WORK TO COMPLETE:
Return each line of the records below that contains the word "with".
-- start --
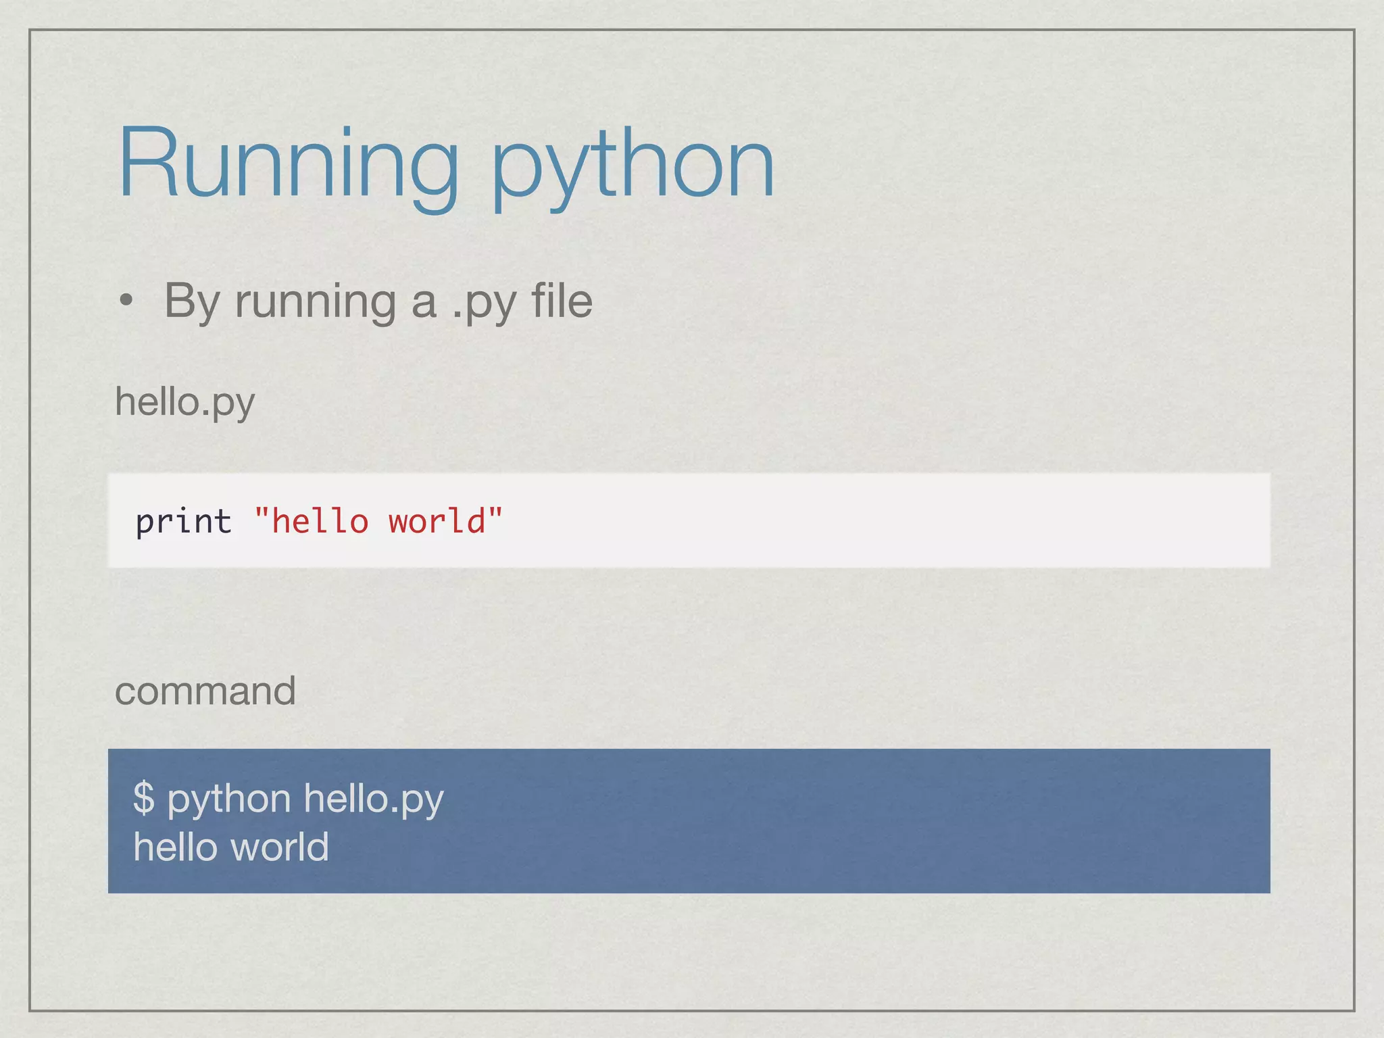Click the word "world" in the terminal output

[280, 847]
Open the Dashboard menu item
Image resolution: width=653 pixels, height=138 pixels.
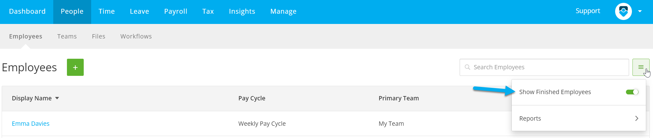click(27, 11)
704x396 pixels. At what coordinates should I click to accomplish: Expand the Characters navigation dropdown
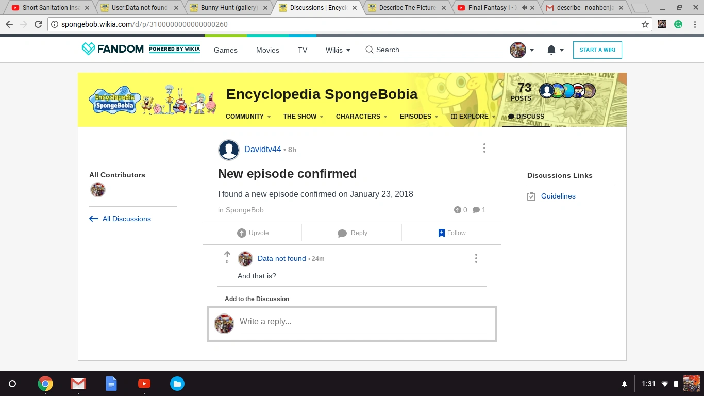click(x=361, y=117)
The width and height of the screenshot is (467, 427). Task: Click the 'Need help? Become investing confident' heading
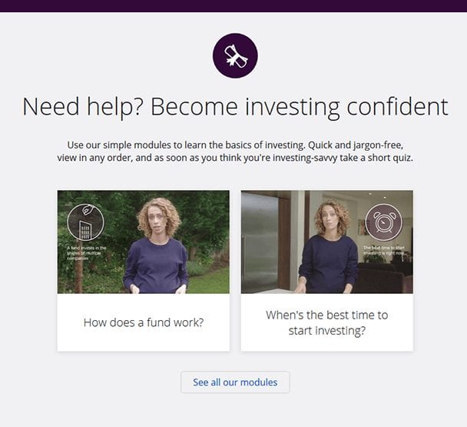pos(235,107)
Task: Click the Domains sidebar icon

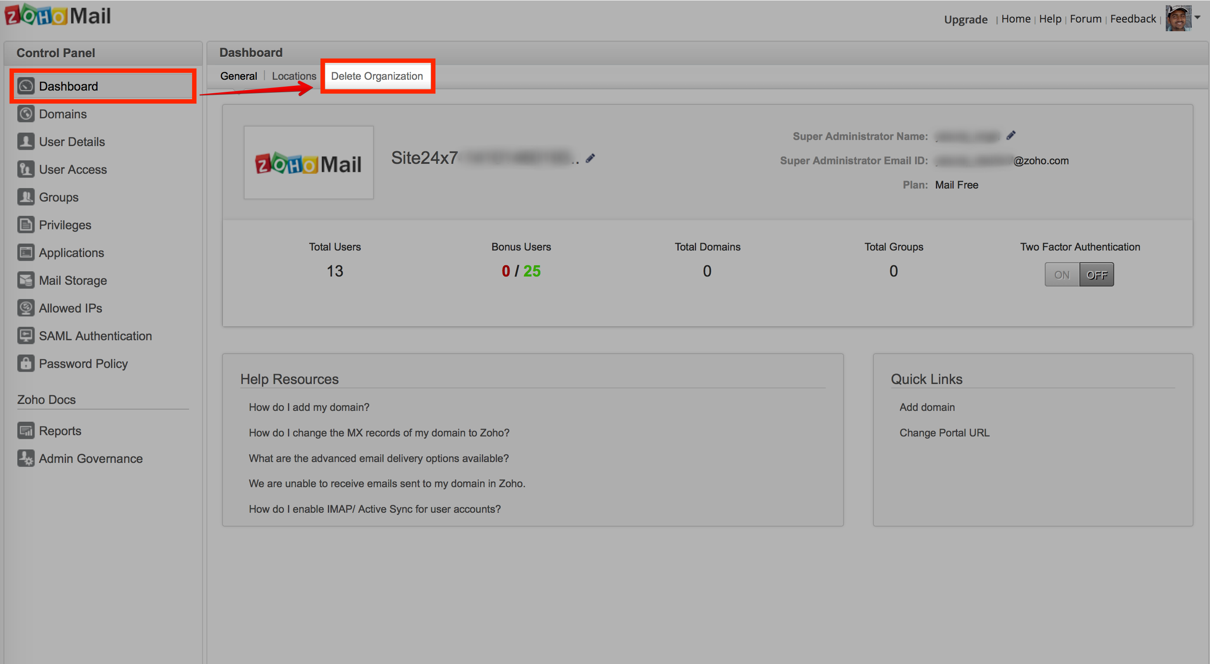Action: (x=26, y=114)
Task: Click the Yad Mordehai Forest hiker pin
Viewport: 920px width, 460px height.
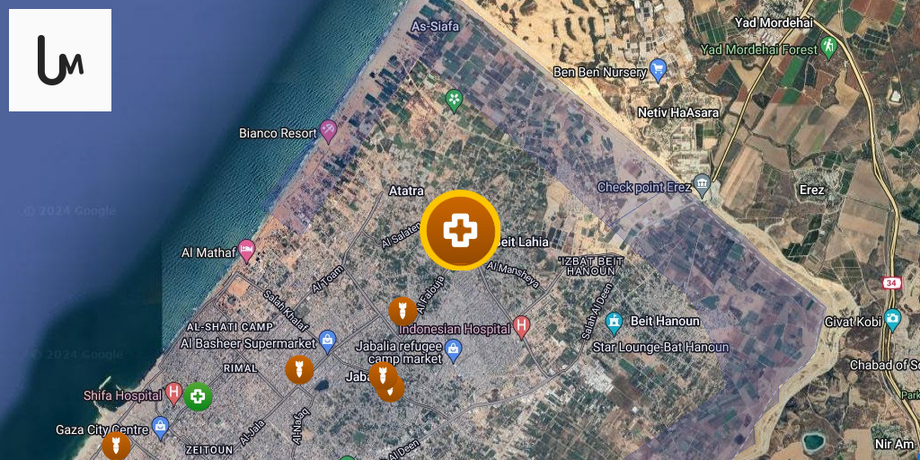Action: coord(827,47)
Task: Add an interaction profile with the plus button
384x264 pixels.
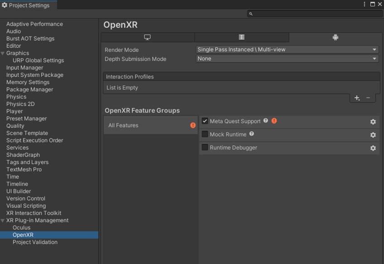Action: pos(357,98)
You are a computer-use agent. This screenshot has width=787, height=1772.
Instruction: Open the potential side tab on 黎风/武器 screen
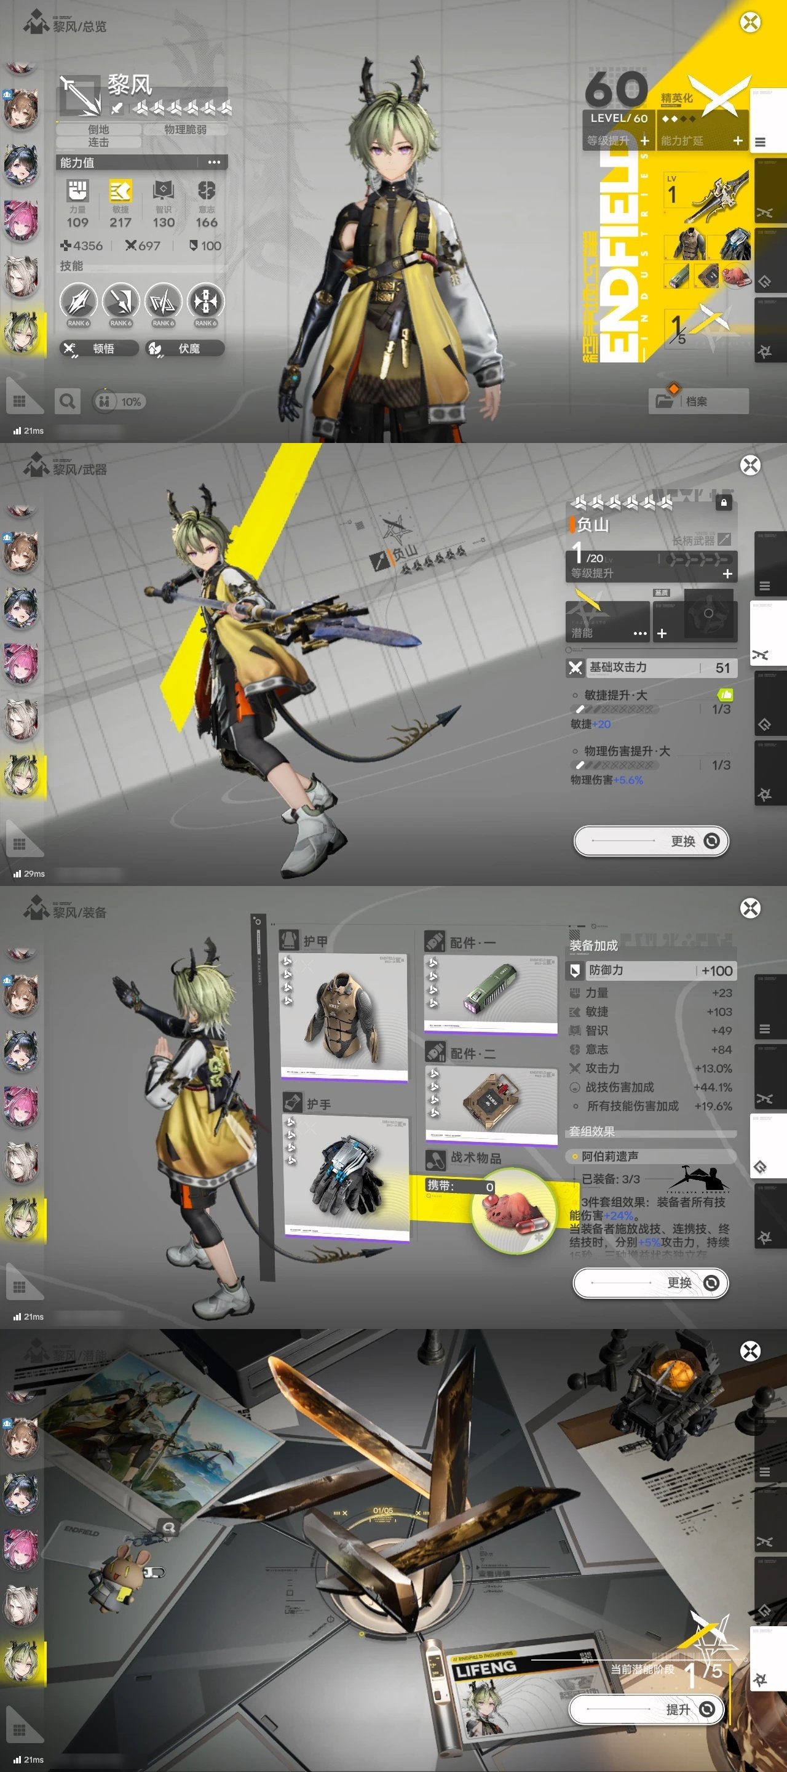point(765,794)
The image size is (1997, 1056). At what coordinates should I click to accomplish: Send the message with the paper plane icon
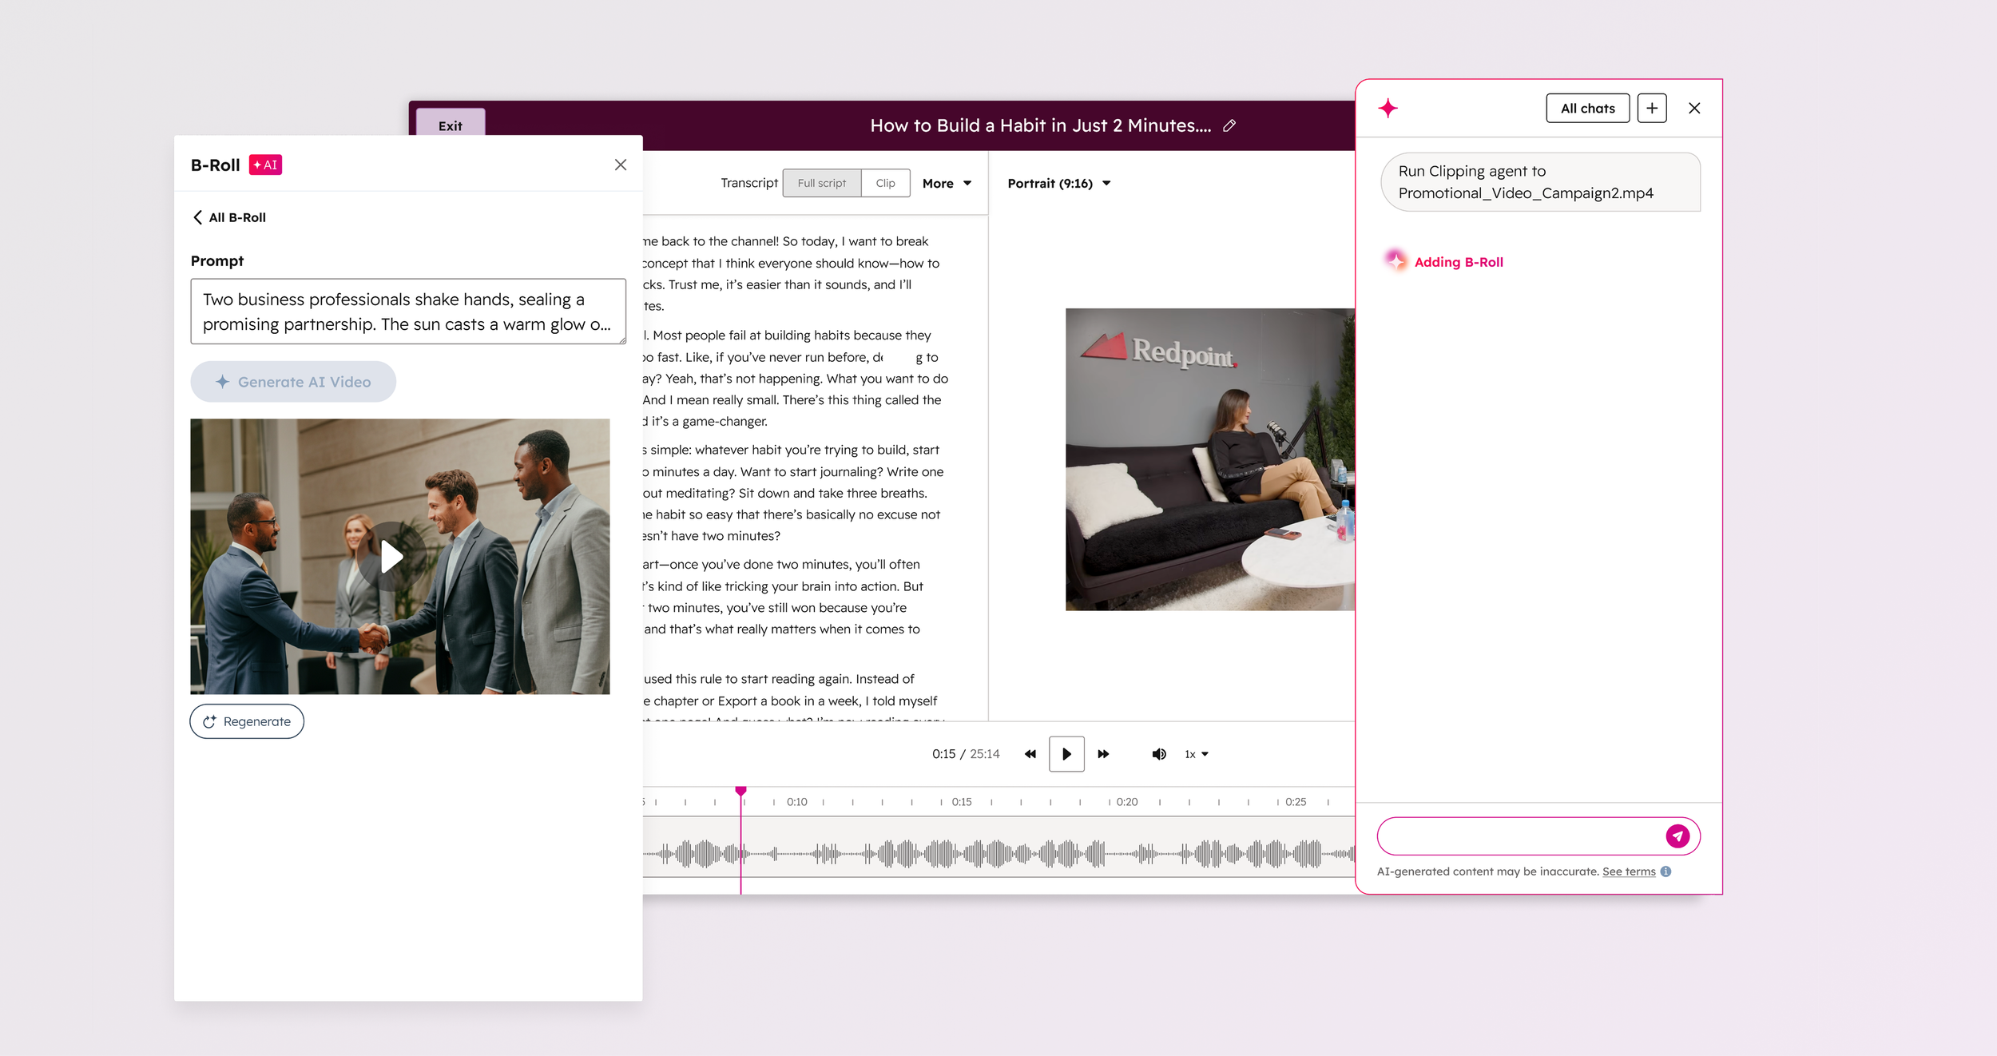pyautogui.click(x=1677, y=836)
-- end --
ANSWER IN FULL:
Task: Add an interaction profile with the plus button
The image size is (1997, 1056). At what coordinates should I click to accomplish: Send the message with the paper plane icon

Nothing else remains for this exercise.